Remdesivir is authorised for emergency use to treat Covid‑19 in around 50 countries. Because it is given intravenously for at least five days, the drug is being used on people who require hospital admission. According to PPB, the drug is to be used as an experimental medicine by the physicians based on a risk-benefit analysis.

Compassionate use authorisation or expanded access is a potential pathway for a patient with an immediately life-threatening condition or serious disease or condition to gain access to an investigational medical product (drug, biologic, or medical device) for treatment outside of clinical trials when no comparable or satisfactory alternative therapy options are available.

Ethics committees

"The use of the medicine is to be monitored by the ethics committees of the hospitals and monitoring reports submitted to the Pharmacy and Poisons Board," PPB said.

But last Thursday, the World Health Organization (WHO) recommended against the use of Remdesivir in hospitalised Covid-19 patients.

"The evidence suggests no important effect on mortality, need for mechanical ventilation, time to clinical improvement, and other patient-important outcomes," says WHO's guidance development group. While issuing revised guidance, the experts said clinical trial data showed the drug did not increase survival of patients.

"The panel interpreted the evidence as not proving that Remdesivir is ineffective, rather there is no evidence based on currently available data that it does improve patient-important outcomes."

Data collected included results from this trial as well as three other randomised controlled trials.

"In all, data from over seven thousand patients across the four trials were considered."

A week ago, PPB had disclosed that Square Pharmaceuticals (Bangladesh), Beximco Pharmaceuticals (Bangladesh) and Cipla Ltd (India) had applied to supply the country with Remdesivir.

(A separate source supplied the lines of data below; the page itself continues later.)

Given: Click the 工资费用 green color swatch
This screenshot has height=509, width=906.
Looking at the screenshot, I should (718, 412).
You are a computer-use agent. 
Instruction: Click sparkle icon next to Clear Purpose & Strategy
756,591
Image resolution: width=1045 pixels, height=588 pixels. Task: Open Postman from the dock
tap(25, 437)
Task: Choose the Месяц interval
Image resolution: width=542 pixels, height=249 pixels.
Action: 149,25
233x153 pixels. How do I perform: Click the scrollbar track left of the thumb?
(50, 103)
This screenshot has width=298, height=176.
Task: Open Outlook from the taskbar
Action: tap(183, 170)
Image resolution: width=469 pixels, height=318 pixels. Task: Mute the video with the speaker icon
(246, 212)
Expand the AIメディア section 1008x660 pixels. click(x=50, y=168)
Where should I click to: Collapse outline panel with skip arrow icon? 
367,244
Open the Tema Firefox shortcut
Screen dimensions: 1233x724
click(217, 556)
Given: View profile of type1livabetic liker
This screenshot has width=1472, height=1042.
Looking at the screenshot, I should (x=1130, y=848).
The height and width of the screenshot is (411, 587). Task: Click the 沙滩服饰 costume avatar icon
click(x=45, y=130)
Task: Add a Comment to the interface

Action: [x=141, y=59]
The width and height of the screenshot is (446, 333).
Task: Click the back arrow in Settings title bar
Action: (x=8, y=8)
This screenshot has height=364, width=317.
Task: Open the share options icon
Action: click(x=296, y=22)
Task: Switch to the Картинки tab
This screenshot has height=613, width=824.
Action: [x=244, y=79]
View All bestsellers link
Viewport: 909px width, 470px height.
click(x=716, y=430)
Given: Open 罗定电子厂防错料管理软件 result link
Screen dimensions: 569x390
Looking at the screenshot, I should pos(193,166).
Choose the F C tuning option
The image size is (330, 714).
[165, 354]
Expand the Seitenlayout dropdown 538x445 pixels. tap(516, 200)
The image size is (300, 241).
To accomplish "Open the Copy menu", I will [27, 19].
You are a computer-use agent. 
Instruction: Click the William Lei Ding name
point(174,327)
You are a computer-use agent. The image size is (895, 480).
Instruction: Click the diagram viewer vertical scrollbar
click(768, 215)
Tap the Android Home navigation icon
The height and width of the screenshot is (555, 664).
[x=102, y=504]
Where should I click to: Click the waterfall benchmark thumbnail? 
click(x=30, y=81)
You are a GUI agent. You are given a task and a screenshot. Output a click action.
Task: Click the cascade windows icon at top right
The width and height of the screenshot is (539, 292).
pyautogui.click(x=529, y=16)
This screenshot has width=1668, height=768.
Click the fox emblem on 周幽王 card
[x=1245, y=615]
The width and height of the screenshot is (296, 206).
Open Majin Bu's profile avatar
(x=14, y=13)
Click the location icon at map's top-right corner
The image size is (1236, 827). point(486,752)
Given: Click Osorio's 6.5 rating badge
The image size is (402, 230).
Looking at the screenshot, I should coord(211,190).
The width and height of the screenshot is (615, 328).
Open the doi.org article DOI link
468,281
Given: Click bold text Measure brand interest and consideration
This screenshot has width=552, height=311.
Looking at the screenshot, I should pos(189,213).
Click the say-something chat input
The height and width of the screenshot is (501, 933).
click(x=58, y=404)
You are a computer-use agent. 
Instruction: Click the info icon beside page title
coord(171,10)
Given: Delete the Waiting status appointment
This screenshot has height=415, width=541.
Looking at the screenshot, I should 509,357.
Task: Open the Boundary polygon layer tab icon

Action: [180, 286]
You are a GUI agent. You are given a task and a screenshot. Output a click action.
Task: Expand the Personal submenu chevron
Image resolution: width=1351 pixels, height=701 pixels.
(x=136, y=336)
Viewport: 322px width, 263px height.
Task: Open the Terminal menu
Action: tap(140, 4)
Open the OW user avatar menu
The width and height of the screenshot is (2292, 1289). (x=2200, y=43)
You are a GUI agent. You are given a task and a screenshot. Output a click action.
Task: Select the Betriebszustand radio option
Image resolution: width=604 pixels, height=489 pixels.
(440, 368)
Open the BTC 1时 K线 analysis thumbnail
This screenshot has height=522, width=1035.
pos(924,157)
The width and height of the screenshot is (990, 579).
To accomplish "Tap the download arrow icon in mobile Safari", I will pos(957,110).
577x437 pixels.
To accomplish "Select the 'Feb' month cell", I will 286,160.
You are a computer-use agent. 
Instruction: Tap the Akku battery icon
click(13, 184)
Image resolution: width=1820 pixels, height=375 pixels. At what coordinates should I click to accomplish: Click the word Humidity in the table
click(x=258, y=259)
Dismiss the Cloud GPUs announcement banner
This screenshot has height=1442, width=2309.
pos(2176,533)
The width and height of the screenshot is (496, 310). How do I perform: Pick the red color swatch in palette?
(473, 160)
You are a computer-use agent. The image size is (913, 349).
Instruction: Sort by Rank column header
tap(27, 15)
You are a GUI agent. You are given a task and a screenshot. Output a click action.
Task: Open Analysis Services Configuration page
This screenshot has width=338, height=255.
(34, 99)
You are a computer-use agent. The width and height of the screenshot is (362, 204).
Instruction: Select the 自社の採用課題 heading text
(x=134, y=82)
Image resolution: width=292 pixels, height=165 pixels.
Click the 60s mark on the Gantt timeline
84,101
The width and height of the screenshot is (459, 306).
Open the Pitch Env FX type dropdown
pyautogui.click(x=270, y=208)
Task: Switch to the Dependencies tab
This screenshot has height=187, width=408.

Gilead Life Sciences, the manufacturer of Veklury (the innovator of Remdesivir), has also expressed interest to supply the drug through the Ministry of Foreign Affairs. It is one of the five companies licensed to manufacture the drug for developing countries. The success of the drug to manage patients has however been brought to question after some studies found it not to be effective. In October, WHO's giant solidarity trial showed that Remdesivir does not reduce mortality or the time Covid-19 patients take to recover.

The European Commission was first to give conditional approval for the use of the drug in severe Covid-19 patients following an accelerated review.

However, based on the results, the European society of intensive care medicine stopped using the drug for routine care in hospitalised Covid-19 patients. Kenya is among 126 low-income and lower-middle-income countries identified by Gilead Sciences to receive generic versions of the drug.